American comic strip

Dumb Dora is a comic strip published from 1924 to 1936 distributed by King Features Syndicate. The term "dumb Dora" was a 1920s American slang term for a foolish woman; the strip helped popularize the term.

== Publication history ==
Dumb Dora was initially drawn by Chic Young (of later Blondie fame). After Young left the strip to create Blondie, Paul Fung took over Dumb Dora. Fung also added a topper strip to Dumb Dora, When Mother was a Girl. Bil Dwyer took over the strip in 1932, until Dumb Dora was discontinued in January 1936.
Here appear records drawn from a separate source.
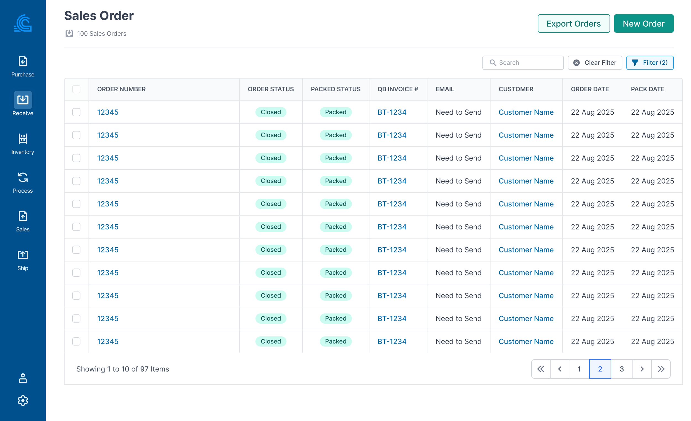Open the Purchase section in sidebar
The height and width of the screenshot is (421, 691).
coord(23,66)
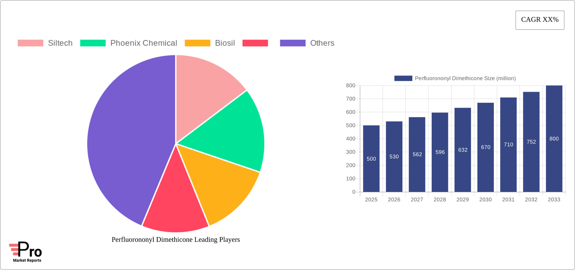The height and width of the screenshot is (270, 575).
Task: Select the red legend swatch before Others
Action: (x=255, y=43)
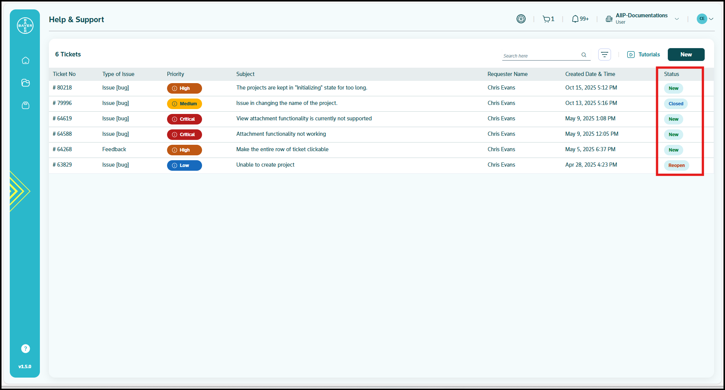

- Chic Young: June 25, 1924 – April 27, 1930
- Paul Fung: April 30, 1930 – Sept 3, 1932
- Bil Dwyer: Sept 5, 1932 – January 1936

== Story and characters ==
Although Young's Dora was uneducated, she was also capable of persuading people around her to let her get her own way. This frequently resulted in the strip ending with a character saying of Dora "She ain't so dumb!"

== In popular culture ==
According to slang glossaries of the early 1920s, the term "dumb Dora" referred to any young woman who was scatter-brained or stupid. Flappers of the 1920s were also sometimes likened to dumb Doras.

The epithet "Dumb Dora" became identified with the vaudeville act of George Burns and his wife, Gracie Allen, as did a similar slang expression for a female who was not very bright, but in a charming way: "dizzy dame." In the vaudeville era, as well as during the period from the Golden Age of Radio through the first several decades of television, female comedians were often expected to play a "Dumb Dora" or "Dizzy Dame" role, even if, in real life, they were very intelligent. A good example of this dichotomy was Lucille Ball.

Although the Dumb Dora comic strip was discontinued in 1935, the TV game show Match Game occasionally alluded to the strip, asking those watching in the studio to shout in unison, "How dumb is she?" (borrowing from one routine from The Tonight Show).